Since starting up a new enrichment cascade in the fall, Centrus has delivered 100 kilograms of energy-dense uranium fuel to the Department of Energy, the company wrote Friday in a regulatory filing.
“Centrus has now achieved cumulative deliveries to the DOE of over 100 kilograms of [high assay low-enriched uranium] UF6,” the company wrote in an 8K filing with the Securities and Exchange Commission, using a shorthand for uranium hexafluoride.
The company was able to move the product after the Department of Energy finally provided government-furnished canisters that had set deliveries back compared with schedules originally envisioned at DOE.
Centrus is operating a 16-machine cascade of its AC100M machines to make high assay low-enriched uranium (HALEU) for the Department of Energy under a contract awarded in 2022 and worth $1 billion over 10 years, including options. Centrus has to deliver 900 kilograms of HALEU annually under most of the contract’s performance periods.

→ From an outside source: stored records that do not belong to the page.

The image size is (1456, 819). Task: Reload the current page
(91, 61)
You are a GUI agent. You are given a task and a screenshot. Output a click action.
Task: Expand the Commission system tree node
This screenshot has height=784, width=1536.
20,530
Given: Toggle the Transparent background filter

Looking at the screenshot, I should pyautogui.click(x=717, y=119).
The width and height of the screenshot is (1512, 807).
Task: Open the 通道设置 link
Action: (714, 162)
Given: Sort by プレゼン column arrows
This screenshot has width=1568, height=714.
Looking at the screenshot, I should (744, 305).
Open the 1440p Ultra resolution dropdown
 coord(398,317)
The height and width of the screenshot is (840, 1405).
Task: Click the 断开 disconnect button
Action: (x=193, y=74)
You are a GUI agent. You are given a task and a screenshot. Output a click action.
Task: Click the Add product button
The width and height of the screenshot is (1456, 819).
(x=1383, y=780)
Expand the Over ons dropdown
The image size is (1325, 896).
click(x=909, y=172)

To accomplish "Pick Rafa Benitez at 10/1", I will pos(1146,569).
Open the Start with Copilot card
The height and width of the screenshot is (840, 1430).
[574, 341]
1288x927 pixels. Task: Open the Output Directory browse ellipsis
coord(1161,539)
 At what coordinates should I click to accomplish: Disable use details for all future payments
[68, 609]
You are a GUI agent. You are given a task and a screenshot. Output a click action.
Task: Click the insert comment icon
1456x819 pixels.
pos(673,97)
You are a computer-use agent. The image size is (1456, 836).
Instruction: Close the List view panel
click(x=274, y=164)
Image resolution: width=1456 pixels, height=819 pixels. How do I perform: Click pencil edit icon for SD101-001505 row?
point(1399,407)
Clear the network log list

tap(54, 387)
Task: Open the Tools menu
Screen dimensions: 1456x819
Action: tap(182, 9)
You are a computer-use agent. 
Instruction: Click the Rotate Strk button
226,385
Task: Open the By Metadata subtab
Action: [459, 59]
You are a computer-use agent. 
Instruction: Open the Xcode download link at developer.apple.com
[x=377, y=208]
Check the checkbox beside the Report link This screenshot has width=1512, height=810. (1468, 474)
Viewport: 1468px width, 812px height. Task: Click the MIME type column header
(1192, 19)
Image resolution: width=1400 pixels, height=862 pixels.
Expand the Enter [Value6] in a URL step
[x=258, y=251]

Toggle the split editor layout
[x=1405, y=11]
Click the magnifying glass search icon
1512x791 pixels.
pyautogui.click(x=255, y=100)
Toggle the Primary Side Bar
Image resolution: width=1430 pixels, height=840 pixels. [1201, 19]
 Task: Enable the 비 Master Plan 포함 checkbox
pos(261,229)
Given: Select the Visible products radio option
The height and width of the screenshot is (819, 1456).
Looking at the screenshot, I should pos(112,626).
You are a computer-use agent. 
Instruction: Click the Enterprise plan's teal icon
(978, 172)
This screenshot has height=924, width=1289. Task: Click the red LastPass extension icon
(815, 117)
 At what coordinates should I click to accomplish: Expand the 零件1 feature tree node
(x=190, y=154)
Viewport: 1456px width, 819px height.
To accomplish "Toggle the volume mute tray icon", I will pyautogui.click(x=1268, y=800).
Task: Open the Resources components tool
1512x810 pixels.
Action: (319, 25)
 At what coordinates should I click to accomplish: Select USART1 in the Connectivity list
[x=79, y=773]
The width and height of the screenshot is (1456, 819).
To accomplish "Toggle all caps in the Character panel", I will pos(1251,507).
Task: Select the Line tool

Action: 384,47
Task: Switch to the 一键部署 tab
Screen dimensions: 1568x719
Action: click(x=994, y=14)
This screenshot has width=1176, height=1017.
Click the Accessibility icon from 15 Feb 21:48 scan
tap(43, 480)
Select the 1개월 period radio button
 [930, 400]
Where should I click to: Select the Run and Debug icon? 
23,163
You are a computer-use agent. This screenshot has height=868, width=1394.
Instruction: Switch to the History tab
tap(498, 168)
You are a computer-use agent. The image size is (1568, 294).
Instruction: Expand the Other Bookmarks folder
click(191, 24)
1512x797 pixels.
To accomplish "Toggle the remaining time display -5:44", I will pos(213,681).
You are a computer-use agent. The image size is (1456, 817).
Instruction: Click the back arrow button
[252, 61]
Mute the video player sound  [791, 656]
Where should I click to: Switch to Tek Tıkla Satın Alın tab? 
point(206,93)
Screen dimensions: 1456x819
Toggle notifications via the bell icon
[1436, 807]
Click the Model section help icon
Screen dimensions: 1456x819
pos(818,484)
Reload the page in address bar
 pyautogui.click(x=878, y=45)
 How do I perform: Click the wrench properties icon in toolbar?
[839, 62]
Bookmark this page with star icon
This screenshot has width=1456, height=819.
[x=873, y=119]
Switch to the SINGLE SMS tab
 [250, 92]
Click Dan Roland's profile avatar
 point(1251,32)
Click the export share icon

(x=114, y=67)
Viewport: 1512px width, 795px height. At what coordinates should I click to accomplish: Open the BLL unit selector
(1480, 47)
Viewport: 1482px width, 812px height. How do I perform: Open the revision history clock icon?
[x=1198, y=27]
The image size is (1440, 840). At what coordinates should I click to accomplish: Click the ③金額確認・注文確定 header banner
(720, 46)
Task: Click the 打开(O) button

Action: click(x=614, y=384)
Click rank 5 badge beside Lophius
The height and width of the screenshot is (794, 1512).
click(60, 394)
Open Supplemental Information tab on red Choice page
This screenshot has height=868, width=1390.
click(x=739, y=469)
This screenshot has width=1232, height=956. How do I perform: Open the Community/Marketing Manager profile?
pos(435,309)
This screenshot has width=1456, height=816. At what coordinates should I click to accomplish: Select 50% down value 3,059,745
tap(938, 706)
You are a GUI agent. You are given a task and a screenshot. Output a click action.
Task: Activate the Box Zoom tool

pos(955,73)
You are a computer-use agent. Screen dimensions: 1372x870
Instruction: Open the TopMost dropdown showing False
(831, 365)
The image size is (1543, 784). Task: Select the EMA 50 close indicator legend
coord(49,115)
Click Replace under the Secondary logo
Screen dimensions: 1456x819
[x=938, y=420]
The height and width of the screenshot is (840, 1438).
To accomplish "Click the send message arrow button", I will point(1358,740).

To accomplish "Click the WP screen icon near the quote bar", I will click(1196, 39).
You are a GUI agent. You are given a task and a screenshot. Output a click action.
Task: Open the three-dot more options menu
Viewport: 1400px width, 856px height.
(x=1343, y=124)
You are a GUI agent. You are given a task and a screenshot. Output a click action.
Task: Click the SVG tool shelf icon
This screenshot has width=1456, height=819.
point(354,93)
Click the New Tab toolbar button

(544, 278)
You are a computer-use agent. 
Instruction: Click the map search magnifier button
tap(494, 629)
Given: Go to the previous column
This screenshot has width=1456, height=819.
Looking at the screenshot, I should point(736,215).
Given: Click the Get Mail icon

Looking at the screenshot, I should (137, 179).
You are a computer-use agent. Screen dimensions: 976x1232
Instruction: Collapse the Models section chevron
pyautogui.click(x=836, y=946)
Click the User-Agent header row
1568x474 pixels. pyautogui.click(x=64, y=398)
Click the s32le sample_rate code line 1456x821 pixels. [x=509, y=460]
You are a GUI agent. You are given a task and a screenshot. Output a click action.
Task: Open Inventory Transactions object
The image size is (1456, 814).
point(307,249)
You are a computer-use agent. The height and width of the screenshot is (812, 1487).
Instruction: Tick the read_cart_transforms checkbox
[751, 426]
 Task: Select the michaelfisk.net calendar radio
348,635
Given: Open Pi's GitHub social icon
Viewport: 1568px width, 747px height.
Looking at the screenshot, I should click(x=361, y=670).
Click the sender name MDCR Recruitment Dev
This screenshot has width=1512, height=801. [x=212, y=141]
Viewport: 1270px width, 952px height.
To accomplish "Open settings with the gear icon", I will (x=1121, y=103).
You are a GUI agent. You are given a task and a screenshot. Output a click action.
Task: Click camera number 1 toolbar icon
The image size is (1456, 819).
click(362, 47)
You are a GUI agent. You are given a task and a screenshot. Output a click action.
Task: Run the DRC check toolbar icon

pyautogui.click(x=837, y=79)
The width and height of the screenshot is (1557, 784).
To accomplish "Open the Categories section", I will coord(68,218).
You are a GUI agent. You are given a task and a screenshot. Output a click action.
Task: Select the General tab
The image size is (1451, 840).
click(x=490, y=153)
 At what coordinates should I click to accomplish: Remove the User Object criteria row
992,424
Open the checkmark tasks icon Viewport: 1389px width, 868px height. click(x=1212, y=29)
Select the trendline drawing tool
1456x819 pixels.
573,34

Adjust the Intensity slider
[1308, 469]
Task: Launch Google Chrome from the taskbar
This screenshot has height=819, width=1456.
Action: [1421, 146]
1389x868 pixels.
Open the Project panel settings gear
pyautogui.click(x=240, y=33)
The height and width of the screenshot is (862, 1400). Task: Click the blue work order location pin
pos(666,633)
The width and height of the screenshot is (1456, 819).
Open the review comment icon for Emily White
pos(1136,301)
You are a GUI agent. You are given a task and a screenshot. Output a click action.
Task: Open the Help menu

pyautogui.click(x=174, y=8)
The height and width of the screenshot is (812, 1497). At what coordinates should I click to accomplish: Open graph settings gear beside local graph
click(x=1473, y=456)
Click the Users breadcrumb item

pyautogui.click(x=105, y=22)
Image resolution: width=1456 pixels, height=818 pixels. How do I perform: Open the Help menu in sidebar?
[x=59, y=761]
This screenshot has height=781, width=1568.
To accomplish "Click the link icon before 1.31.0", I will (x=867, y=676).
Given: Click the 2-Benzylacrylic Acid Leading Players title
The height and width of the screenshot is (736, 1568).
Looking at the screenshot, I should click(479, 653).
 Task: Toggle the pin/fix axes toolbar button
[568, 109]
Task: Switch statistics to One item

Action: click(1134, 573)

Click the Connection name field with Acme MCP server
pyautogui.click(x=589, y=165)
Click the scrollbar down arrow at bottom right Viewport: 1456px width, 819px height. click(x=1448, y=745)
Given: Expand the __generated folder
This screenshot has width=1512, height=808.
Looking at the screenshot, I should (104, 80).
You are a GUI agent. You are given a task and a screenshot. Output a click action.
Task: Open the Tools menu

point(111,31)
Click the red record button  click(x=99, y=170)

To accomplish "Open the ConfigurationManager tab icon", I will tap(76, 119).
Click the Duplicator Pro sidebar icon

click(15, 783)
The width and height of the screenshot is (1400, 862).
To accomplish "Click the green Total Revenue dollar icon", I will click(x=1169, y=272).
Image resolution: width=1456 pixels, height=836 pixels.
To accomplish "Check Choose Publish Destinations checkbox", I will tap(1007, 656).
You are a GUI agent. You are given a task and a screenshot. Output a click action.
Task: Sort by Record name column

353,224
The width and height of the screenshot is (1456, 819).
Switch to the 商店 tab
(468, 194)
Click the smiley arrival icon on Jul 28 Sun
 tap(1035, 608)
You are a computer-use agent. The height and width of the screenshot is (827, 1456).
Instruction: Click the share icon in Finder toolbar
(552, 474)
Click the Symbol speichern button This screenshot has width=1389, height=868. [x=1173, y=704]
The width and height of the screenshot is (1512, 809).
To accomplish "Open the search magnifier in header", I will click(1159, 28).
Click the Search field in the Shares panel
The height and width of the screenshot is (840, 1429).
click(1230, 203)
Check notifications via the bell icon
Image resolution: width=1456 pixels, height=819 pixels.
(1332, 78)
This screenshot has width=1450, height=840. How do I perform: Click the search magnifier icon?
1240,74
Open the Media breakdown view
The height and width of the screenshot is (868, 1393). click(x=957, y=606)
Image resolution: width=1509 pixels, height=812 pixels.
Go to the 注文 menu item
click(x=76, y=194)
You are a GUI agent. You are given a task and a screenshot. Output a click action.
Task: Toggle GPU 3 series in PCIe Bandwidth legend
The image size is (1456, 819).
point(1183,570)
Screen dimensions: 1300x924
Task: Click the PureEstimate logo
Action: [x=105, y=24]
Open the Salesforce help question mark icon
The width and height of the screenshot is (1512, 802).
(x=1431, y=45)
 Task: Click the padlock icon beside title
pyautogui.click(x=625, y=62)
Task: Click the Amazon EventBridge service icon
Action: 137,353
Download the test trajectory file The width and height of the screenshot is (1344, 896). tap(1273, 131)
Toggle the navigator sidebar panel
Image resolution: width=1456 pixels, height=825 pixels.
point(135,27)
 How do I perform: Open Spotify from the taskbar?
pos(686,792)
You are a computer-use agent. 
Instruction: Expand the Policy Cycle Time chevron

DOE, which previously paid Centrus under a sole-source contract to develop the cascade at the agency’s Portsmouth Site near Piketon, Ohio, wants the HALEU to help commercialize non-light-water reactor designs that require the material for fuel.
HALEU is enriched to 19.75% uranium-235 by mass, just below the threshold of what is internationally considered highly enriched uranium.
Centrus’ AC100M technology is one of two enrichment technologies the National Nuclear Security Administration is considering as the foundation of a future all-domestic enrichment facility that could produce uranium for defense programs.
The other defense-enrichment candidate is a smaller enrichment technology being developed by the Oak Ridge National Laboratory. DOE has said the Oak Ridge technology is less mature than Centrus’.
Under international agreements, the NNSA says uranium for defense programs must be entirely domestic and processed only with entirely domestic machines.